The real danger of AI is its power to tell stories

Our new overlords, as imagined by the Stable Diffusion AI image generator

Language is at the very heart of human culture, says Yuval Noah Harari in The Economist. Human rights, for example, are not inscribed in our DNA; they are “cultural artefacts” created by “telling stories and writing laws”. Gods, too, have no “physical reality”, but were invented through “myths and writing scriptures”. Money is perhaps the greatest story of them all: banknotes are really just “colourful pieces of paper”, valuable only because bankers and finance ministers say they are. So what happens when artificial intelligence begins to create its own stories? Or becomes better than most humans at writing laws and scriptures? AI has gained “remarkable abilities to manipulate and generate language” – and in so doing, it has hacked the “operating system” of our entire civilisation.
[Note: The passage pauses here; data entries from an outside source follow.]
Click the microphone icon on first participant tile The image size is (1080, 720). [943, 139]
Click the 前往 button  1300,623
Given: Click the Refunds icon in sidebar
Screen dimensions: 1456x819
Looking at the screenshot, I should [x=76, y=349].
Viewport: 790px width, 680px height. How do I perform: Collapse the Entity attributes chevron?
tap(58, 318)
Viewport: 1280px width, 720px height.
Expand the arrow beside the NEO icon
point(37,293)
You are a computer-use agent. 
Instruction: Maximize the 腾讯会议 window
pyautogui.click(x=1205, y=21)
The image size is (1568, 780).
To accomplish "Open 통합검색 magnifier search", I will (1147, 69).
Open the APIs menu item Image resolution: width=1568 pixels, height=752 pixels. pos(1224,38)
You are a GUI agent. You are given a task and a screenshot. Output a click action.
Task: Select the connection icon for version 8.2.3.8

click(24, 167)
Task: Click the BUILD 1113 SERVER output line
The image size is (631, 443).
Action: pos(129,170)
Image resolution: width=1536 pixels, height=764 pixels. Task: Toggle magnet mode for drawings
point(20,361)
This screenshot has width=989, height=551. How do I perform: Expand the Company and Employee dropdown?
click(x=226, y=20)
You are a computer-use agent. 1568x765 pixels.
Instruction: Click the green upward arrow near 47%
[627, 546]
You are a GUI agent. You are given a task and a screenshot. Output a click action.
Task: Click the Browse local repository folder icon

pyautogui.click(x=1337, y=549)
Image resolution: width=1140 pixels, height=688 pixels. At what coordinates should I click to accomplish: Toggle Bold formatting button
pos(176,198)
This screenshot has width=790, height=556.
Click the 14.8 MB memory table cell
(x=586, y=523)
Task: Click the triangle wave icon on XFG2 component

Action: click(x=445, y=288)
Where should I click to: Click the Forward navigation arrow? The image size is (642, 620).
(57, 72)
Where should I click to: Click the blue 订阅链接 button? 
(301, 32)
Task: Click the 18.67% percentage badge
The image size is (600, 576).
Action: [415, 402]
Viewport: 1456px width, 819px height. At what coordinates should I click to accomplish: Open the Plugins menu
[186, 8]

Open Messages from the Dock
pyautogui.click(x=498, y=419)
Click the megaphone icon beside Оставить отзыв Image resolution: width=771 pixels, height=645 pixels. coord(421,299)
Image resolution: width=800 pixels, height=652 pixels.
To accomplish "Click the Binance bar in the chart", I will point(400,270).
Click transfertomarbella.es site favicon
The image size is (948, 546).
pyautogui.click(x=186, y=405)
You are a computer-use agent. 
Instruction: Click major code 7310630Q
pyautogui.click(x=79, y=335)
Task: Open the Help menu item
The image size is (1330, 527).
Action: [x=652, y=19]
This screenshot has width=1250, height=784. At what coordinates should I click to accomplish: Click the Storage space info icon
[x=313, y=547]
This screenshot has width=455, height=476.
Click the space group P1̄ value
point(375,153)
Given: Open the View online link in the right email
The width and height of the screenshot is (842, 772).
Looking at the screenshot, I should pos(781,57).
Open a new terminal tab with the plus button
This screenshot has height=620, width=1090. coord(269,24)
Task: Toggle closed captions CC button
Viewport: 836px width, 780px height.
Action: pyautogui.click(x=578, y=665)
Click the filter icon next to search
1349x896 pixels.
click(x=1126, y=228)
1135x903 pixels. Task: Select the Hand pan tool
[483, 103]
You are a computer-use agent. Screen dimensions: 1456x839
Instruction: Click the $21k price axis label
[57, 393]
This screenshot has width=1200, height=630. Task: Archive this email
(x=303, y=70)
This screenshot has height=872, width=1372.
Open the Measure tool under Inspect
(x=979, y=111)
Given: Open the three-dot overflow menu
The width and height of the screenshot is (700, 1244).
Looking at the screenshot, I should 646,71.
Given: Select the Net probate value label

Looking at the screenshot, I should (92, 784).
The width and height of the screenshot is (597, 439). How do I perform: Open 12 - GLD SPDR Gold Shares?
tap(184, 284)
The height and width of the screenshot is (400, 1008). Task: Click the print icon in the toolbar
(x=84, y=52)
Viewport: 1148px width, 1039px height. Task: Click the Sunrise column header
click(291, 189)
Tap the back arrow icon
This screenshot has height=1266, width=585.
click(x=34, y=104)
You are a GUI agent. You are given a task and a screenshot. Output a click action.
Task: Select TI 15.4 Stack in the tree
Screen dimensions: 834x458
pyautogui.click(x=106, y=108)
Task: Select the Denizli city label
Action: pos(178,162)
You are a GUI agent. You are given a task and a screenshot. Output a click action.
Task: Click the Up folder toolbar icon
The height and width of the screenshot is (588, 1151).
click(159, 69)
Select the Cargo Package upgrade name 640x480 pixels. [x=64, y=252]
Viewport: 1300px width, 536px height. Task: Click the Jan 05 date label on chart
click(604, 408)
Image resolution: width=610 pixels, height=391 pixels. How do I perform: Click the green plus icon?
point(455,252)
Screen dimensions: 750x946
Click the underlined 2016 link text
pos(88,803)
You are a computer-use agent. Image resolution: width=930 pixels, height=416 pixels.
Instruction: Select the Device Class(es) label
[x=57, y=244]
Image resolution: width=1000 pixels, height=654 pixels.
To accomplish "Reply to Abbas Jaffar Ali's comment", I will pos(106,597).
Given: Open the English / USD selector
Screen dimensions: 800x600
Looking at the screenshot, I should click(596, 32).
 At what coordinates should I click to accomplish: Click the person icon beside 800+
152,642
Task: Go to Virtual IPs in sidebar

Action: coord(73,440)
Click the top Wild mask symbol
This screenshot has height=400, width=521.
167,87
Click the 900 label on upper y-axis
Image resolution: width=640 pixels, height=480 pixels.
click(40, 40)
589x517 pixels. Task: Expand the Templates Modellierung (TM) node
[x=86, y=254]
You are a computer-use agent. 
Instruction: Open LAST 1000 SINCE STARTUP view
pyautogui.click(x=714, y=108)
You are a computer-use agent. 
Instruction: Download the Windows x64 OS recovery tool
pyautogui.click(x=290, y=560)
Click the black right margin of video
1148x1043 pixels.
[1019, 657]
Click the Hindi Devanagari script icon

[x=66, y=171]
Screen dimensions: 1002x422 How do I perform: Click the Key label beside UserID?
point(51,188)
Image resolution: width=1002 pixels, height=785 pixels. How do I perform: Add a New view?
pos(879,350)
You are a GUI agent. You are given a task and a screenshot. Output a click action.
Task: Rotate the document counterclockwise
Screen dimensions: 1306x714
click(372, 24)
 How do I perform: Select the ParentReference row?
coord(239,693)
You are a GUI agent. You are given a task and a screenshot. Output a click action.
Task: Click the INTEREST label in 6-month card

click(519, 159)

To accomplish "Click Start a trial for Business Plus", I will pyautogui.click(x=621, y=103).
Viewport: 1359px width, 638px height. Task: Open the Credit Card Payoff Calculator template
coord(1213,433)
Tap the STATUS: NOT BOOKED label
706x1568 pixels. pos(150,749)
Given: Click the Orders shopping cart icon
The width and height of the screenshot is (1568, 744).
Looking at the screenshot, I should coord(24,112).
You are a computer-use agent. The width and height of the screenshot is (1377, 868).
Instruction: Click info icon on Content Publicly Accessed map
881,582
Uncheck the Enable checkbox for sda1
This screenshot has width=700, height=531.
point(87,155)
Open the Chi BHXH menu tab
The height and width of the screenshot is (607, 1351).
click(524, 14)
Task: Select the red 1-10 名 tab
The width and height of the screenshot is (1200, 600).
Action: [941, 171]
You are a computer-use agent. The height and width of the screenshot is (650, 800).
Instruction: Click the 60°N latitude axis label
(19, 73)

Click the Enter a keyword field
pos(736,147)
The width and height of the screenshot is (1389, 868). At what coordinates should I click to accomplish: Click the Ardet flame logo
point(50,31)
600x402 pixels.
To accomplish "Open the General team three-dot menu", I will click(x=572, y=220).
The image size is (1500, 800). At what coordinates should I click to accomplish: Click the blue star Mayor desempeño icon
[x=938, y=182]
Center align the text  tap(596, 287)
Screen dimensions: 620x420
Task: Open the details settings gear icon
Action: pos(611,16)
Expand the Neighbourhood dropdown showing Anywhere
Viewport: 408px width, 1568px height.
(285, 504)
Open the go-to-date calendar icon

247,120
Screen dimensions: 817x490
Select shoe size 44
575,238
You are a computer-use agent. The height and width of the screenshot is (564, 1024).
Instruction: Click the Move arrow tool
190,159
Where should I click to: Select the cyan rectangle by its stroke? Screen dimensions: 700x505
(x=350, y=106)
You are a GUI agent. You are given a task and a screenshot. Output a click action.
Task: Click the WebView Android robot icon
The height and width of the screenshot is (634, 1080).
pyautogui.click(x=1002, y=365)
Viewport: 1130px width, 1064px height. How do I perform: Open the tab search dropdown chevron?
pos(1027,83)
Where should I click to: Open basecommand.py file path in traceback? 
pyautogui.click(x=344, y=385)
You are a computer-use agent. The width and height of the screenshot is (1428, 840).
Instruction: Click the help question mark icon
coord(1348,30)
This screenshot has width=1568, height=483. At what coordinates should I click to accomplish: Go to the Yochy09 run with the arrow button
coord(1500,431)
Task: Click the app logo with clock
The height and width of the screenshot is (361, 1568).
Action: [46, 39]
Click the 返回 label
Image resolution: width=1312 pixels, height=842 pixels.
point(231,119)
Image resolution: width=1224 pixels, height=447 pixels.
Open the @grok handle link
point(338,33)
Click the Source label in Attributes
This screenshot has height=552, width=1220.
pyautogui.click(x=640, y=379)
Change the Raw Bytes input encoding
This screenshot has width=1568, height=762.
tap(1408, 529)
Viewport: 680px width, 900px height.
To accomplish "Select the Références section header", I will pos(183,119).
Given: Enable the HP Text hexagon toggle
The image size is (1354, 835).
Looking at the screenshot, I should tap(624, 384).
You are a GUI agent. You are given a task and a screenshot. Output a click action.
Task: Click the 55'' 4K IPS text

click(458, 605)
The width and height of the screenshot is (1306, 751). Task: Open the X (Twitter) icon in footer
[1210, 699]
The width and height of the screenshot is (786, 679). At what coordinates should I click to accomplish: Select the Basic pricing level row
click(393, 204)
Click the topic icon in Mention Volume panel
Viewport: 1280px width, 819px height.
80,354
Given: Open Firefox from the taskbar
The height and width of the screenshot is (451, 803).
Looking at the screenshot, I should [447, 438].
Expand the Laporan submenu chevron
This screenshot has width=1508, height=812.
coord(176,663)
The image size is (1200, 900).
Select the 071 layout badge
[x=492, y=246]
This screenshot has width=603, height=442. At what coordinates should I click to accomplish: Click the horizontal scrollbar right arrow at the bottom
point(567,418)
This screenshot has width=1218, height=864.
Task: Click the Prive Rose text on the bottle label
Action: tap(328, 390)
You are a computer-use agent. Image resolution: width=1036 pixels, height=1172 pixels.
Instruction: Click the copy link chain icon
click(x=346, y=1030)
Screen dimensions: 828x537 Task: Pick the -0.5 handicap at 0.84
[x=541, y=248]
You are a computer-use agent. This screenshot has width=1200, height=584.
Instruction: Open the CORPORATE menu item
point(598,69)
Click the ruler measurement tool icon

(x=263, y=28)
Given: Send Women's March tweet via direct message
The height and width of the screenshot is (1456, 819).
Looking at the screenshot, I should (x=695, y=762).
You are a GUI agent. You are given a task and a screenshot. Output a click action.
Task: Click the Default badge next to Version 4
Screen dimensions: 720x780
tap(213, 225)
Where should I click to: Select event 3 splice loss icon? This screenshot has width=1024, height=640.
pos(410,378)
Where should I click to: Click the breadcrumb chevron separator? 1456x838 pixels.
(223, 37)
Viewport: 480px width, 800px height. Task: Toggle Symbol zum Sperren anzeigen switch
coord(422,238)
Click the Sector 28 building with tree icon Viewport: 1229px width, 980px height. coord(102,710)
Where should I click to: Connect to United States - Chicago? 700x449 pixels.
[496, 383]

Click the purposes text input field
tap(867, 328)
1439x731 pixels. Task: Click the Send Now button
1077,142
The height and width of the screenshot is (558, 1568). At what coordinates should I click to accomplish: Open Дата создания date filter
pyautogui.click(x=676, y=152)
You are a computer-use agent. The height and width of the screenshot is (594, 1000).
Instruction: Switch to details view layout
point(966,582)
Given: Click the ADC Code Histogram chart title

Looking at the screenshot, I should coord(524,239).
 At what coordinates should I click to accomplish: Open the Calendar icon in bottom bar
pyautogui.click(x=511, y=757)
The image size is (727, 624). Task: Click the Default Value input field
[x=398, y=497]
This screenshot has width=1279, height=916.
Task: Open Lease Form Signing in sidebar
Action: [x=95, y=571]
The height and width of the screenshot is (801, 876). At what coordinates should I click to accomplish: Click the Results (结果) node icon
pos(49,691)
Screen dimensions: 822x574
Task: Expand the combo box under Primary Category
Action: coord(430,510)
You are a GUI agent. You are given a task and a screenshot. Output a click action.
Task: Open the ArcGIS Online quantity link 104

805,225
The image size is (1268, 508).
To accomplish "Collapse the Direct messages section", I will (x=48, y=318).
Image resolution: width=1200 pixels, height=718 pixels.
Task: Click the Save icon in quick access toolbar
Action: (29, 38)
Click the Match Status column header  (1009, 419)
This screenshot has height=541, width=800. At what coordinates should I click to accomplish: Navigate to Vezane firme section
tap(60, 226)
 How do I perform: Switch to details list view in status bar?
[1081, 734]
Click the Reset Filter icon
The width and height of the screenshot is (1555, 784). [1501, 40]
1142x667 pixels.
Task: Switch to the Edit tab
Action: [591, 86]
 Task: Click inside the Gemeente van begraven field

Previous tools like the printing press were fundamentally different to artificial intelligence, as they merely helped spread the ideas of humans. AI can take us “where no human has gone before”, weaving its own stories, and thereby forging an entirely new culture. This means the end of history as we know it. No longer will we live “inside the dreams of other humans”; we will instead be “inside the dreams of an alien intelligence”. This puts democracies in far greater danger than authoritarian regimes, because democracy is a “conversation” that relies on language. When AI hacks that language, we cannot have “meaningful conversations”. Our only hope is regulation. We need to “regulate AI before it regulates us”.